Answer

**step1** Analyzing the problem statement

The problem describes a situation where a bus's departure time is not fixed but "varies randomly." It specifies that this variation follows a "normal distribution" and has a "standard deviation of 6 minutes." The question asks for the probability that the bus has not yet departed by a specific time (5 minutes past noon).

**step2** Evaluating required mathematical concepts

To accurately solve a problem that involves terms such as "normally distributed" and "standard deviation," one must typically utilize advanced statistical methods. These methods include calculating Z-scores, understanding the properties of the normal probability curve, and using statistical tables or software to determine probabilities associated with continuous distributions.

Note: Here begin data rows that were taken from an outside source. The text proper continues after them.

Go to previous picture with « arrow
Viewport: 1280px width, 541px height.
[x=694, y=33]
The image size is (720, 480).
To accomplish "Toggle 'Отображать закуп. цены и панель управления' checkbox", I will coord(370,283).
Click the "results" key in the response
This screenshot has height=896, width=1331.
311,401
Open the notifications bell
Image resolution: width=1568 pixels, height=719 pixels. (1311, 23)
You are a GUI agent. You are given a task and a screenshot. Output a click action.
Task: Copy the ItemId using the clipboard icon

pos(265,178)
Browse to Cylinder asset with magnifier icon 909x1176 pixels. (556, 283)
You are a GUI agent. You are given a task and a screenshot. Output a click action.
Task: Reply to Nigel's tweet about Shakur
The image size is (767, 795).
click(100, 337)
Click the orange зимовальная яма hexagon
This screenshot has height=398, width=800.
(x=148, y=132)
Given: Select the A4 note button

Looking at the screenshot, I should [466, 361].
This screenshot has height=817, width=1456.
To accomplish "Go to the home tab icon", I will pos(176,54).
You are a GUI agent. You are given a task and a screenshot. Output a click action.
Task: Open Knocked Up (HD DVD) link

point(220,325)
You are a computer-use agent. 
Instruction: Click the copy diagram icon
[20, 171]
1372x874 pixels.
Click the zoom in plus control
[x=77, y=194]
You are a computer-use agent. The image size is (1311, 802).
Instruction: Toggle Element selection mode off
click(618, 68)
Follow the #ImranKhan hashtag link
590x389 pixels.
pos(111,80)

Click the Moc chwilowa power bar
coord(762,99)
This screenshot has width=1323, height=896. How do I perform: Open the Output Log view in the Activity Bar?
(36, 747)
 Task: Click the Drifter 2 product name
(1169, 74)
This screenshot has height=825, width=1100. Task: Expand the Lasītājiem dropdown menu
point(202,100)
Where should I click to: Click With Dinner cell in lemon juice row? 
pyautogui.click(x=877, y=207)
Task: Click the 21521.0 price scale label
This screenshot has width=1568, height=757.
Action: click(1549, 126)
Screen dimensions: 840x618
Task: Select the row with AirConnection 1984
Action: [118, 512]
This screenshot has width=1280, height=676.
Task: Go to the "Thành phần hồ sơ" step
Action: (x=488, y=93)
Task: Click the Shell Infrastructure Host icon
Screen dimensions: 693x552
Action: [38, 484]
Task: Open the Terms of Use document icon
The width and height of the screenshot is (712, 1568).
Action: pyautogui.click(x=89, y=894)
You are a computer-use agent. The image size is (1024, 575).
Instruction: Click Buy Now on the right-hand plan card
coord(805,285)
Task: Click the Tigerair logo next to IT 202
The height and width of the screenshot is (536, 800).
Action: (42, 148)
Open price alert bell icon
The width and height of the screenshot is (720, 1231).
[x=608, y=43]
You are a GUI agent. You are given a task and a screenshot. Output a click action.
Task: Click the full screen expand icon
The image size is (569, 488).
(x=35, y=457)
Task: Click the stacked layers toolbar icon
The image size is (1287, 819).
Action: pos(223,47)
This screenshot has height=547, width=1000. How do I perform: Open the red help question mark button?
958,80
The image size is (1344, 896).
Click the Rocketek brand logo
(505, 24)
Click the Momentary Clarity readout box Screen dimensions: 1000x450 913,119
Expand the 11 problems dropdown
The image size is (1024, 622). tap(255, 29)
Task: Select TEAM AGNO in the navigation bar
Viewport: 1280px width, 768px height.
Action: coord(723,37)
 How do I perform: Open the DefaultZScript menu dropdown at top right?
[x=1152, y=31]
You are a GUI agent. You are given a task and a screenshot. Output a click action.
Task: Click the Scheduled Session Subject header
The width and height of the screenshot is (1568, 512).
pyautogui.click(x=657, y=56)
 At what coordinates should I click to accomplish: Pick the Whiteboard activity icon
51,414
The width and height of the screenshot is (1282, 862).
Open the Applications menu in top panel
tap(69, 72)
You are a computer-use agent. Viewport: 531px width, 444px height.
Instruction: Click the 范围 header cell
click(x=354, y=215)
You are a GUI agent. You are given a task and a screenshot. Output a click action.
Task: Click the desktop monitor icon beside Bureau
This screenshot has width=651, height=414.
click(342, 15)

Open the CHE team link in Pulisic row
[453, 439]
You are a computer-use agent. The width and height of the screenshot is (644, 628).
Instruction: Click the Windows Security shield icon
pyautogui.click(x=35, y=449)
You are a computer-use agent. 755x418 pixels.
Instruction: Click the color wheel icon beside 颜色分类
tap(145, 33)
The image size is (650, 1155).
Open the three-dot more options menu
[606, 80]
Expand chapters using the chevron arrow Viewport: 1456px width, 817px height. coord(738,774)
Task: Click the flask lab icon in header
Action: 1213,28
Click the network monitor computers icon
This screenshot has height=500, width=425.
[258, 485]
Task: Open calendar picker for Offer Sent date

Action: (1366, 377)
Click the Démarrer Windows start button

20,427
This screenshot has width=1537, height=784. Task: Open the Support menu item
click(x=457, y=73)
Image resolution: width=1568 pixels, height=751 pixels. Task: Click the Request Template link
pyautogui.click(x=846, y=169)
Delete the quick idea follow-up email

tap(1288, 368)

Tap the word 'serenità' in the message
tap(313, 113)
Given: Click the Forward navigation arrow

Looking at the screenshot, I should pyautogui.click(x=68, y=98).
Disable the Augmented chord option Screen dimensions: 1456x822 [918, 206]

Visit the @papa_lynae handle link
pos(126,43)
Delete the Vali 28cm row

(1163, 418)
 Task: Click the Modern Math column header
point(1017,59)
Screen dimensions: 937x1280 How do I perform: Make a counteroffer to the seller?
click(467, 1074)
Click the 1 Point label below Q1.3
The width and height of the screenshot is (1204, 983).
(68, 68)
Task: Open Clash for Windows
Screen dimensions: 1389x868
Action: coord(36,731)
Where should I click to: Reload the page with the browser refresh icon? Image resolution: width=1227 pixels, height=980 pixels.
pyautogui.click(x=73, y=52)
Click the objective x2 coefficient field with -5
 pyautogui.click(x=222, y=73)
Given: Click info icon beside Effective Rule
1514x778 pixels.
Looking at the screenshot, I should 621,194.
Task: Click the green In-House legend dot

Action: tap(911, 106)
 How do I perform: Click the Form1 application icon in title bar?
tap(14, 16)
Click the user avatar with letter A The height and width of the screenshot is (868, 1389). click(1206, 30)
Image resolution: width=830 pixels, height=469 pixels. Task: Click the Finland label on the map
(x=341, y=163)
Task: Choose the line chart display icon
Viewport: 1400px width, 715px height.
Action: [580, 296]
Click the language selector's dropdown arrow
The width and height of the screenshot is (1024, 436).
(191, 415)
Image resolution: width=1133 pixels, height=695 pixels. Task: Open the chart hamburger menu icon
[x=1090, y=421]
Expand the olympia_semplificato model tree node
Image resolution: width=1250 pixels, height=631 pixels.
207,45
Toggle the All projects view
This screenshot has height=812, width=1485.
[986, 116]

**step3** Assessing alignment with given constraints

My expertise is strictly limited to mathematics consistent with Common Core standards from grade K to grade 5. This foundational level of mathematics primarily covers arithmetic operations (addition, subtraction, multiplication, division of whole numbers, fractions, and decimals), basic geometry, measurement, and simple data analysis (like reading bar graphs). Concepts such as normal distribution, standard deviation, and advanced probability calculations for continuous variables are not introduced within the K-5 curriculum.

**step4** Conclusion

Due to the explicit mention of "normal distribution" and "standard deviation," this problem requires mathematical concepts and tools that extend beyond the scope of elementary school (Grade K-5) mathematics. Therefore, I cannot provide a solution for this problem using only the methods appropriate for that level.